#### [Description of the task]
Swap "minus icon" for "minus button" in the lines that begin at the line containing "The height and width of the screenshot is (711, 1568)." and end after the line containing "click(x=840, y=502)". Give only those lines, with nothing else changed.

#### [Task input]
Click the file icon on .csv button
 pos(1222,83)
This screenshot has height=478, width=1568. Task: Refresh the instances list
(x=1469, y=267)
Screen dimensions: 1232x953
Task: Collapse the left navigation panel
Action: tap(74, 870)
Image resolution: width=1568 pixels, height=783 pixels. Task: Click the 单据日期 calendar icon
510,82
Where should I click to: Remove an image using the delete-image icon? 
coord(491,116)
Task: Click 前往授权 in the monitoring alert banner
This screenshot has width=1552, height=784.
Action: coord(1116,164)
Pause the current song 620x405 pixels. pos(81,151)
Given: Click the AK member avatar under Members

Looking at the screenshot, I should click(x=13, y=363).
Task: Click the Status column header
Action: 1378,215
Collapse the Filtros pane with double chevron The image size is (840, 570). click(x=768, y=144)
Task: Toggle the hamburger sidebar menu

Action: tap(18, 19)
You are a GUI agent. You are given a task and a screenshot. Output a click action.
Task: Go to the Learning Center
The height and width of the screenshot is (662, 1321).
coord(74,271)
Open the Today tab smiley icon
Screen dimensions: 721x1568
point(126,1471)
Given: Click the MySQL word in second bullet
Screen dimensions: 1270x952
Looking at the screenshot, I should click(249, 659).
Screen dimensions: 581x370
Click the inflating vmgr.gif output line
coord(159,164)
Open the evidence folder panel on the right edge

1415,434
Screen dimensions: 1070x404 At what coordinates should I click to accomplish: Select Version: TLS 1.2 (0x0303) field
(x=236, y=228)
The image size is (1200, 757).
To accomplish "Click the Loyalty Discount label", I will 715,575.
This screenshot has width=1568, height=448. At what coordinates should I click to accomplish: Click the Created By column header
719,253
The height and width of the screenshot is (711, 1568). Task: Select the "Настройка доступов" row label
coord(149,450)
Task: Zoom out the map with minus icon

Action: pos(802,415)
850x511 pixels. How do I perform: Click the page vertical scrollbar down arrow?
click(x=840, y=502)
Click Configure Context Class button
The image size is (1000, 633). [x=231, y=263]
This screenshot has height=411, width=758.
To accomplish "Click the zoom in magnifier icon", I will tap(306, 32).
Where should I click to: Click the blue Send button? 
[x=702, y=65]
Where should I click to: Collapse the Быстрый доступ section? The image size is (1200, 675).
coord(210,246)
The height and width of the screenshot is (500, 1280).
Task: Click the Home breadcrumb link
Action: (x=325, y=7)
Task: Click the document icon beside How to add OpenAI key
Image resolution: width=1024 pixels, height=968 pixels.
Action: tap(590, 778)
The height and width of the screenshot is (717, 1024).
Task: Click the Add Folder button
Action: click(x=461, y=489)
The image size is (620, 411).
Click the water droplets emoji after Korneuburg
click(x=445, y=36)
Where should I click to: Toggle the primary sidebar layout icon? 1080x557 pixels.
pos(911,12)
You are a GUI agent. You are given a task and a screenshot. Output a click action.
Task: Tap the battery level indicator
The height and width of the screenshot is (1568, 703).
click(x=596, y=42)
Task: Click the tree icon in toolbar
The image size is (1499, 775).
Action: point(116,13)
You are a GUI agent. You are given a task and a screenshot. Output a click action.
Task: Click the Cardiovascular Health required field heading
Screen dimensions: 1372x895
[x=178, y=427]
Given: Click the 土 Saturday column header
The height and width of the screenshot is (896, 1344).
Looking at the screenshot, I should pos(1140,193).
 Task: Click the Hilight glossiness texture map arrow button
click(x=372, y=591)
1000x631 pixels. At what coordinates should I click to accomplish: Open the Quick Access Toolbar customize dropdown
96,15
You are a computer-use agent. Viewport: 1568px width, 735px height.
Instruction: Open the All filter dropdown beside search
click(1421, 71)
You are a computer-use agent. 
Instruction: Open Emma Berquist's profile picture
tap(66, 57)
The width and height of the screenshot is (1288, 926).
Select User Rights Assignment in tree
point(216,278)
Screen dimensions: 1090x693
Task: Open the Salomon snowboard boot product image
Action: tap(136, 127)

#### [Answer to this problem]
The height and width of the screenshot is (711, 1568). Task: Select the "Настройка доступов" row label
coord(149,450)
Task: Zoom out the map with minus button

Action: pos(802,415)
850x511 pixels. How do I perform: Click the page vertical scrollbar down arrow?
click(x=840, y=502)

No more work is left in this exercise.